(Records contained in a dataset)
○ ○ ○ ○
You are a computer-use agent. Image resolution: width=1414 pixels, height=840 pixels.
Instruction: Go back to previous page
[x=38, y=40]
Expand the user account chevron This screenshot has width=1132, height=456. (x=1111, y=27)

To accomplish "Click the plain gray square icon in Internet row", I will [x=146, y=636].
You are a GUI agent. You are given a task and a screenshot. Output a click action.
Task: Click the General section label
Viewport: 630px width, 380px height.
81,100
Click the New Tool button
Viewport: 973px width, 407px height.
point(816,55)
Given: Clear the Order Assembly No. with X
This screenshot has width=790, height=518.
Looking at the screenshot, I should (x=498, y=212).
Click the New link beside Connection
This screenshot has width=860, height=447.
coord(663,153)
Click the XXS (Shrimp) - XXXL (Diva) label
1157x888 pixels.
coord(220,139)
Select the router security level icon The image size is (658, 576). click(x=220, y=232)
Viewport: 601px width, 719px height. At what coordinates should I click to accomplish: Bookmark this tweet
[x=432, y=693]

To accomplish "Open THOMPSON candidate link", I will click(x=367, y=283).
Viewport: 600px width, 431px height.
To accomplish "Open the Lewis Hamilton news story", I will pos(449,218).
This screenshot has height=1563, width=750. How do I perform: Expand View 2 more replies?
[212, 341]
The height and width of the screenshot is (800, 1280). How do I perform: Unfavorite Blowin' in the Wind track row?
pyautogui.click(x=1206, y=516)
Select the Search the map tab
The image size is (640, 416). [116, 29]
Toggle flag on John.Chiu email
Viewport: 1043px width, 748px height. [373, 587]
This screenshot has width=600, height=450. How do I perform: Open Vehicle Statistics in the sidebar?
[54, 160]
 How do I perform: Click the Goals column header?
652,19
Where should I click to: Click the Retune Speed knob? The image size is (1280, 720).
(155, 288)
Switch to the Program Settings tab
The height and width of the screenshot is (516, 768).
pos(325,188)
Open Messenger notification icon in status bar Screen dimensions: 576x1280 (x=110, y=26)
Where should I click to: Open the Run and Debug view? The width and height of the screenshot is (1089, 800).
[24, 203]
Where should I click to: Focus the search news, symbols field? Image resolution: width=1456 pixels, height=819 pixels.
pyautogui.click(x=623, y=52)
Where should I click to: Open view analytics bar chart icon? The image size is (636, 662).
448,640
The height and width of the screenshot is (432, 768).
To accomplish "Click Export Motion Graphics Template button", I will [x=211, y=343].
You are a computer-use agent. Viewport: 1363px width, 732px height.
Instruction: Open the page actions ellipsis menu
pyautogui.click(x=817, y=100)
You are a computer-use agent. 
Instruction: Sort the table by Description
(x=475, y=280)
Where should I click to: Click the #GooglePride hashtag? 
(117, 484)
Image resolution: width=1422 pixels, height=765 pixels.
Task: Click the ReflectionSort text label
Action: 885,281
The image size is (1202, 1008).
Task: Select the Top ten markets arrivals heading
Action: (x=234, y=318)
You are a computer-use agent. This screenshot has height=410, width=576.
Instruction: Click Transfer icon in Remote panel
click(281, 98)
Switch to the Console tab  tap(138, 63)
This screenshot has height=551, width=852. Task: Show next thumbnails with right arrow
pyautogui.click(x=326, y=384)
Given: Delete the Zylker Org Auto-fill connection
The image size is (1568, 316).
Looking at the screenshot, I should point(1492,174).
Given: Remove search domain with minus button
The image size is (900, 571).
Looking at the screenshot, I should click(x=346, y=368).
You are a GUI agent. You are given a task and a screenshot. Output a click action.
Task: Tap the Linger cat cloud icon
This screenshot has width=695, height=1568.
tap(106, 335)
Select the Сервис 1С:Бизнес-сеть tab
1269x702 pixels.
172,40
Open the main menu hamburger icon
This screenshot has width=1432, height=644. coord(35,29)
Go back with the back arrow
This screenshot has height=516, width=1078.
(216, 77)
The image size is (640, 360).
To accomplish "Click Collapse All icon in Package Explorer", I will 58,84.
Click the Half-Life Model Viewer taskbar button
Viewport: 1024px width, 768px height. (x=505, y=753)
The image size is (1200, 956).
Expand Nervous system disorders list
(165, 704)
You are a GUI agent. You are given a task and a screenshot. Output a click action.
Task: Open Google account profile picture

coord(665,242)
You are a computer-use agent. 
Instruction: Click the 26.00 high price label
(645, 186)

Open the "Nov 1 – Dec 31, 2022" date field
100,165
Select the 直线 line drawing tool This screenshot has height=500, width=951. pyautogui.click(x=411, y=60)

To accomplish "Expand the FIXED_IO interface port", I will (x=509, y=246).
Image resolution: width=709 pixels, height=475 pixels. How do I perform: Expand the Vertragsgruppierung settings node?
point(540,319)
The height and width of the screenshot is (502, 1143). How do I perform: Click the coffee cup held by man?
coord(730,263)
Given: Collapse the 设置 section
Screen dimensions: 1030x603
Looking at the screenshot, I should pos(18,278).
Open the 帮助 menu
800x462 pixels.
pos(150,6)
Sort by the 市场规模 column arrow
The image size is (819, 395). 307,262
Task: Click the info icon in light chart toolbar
○ ○ ○ ○
Exercise brief:
Your reply should consist of the records, duplicated exactly.

Answer to the exercise:
You are a computer-use agent. Image resolution: width=1414 pixels, height=840 pixels.
Instruction: Go back to previous page
[x=38, y=40]
Expand the user account chevron This screenshot has width=1132, height=456. (x=1111, y=27)

To accomplish "Click the plain gray square icon in Internet row", I will [x=146, y=636].
You are a GUI agent. You are given a task and a screenshot. Output a click action.
Task: Click the General section label
Viewport: 630px width, 380px height.
81,100
Click the New Tool button
Viewport: 973px width, 407px height.
point(816,55)
Given: Clear the Order Assembly No. with X
This screenshot has width=790, height=518.
Looking at the screenshot, I should (x=498, y=212).
Click the New link beside Connection
This screenshot has width=860, height=447.
coord(663,153)
Click the XXS (Shrimp) - XXXL (Diva) label
1157x888 pixels.
coord(220,139)
Select the router security level icon The image size is (658, 576). click(x=220, y=232)
Viewport: 601px width, 719px height. At what coordinates should I click to accomplish: Bookmark this tweet
[x=432, y=693]

To accomplish "Open THOMPSON candidate link", I will click(x=367, y=283).
Viewport: 600px width, 431px height.
To accomplish "Open the Lewis Hamilton news story", I will pos(449,218).
This screenshot has height=1563, width=750. How do I perform: Expand View 2 more replies?
[212, 341]
The height and width of the screenshot is (800, 1280). How do I perform: Unfavorite Blowin' in the Wind track row?
pyautogui.click(x=1206, y=516)
Select the Search the map tab
The image size is (640, 416). [116, 29]
Toggle flag on John.Chiu email
Viewport: 1043px width, 748px height. [373, 587]
This screenshot has width=600, height=450. How do I perform: Open Vehicle Statistics in the sidebar?
[54, 160]
 How do I perform: Click the Goals column header?
652,19
Where should I click to: Click the Retune Speed knob? The image size is (1280, 720).
(155, 288)
Switch to the Program Settings tab
The height and width of the screenshot is (516, 768).
pos(325,188)
Open Messenger notification icon in status bar Screen dimensions: 576x1280 (x=110, y=26)
Where should I click to: Open the Run and Debug view? The width and height of the screenshot is (1089, 800).
[24, 203]
Where should I click to: Focus the search news, symbols field? Image resolution: width=1456 pixels, height=819 pixels.
pyautogui.click(x=623, y=52)
Where should I click to: Open view analytics bar chart icon? The image size is (636, 662).
448,640
The height and width of the screenshot is (432, 768).
To accomplish "Click Export Motion Graphics Template button", I will [x=211, y=343].
You are a computer-use agent. Viewport: 1363px width, 732px height.
Instruction: Open the page actions ellipsis menu
pyautogui.click(x=817, y=100)
You are a computer-use agent. 
Instruction: Sort the table by Description
(x=475, y=280)
Where should I click to: Click the #GooglePride hashtag? 
(117, 484)
Image resolution: width=1422 pixels, height=765 pixels.
Task: Click the ReflectionSort text label
Action: 885,281
The image size is (1202, 1008).
Task: Select the Top ten markets arrivals heading
Action: (x=234, y=318)
You are a computer-use agent. This screenshot has height=410, width=576.
Instruction: Click Transfer icon in Remote panel
click(281, 98)
Switch to the Console tab  tap(138, 63)
This screenshot has height=551, width=852. Task: Show next thumbnails with right arrow
pyautogui.click(x=326, y=384)
Given: Delete the Zylker Org Auto-fill connection
The image size is (1568, 316).
Looking at the screenshot, I should point(1492,174).
Given: Remove search domain with minus button
The image size is (900, 571).
Looking at the screenshot, I should click(x=346, y=368).
You are a GUI agent. You are given a task and a screenshot. Output a click action.
Task: Tap the Linger cat cloud icon
This screenshot has width=695, height=1568.
tap(106, 335)
Select the Сервис 1С:Бизнес-сеть tab
1269x702 pixels.
172,40
Open the main menu hamburger icon
This screenshot has width=1432, height=644. coord(35,29)
Go back with the back arrow
This screenshot has height=516, width=1078.
(216, 77)
The image size is (640, 360).
To accomplish "Click Collapse All icon in Package Explorer", I will 58,84.
Click the Half-Life Model Viewer taskbar button
Viewport: 1024px width, 768px height. (x=505, y=753)
The image size is (1200, 956).
Expand Nervous system disorders list
(165, 704)
You are a GUI agent. You are given a task and a screenshot. Output a click action.
Task: Open Google account profile picture

coord(665,242)
You are a computer-use agent. 
Instruction: Click the 26.00 high price label
(645, 186)

Open the "Nov 1 – Dec 31, 2022" date field
100,165
Select the 直线 line drawing tool This screenshot has height=500, width=951. pyautogui.click(x=411, y=60)

To accomplish "Expand the FIXED_IO interface port", I will (x=509, y=246).
Image resolution: width=709 pixels, height=475 pixels. How do I perform: Expand the Vertragsgruppierung settings node?
point(540,319)
The height and width of the screenshot is (502, 1143). How do I perform: Click the coffee cup held by man?
coord(730,263)
Given: Collapse the 设置 section
Screen dimensions: 1030x603
Looking at the screenshot, I should pos(18,278).
Open the 帮助 menu
800x462 pixels.
pos(150,6)
Sort by the 市场规模 column arrow
The image size is (819, 395). 307,262
Task: Click the info icon in light chart toolbar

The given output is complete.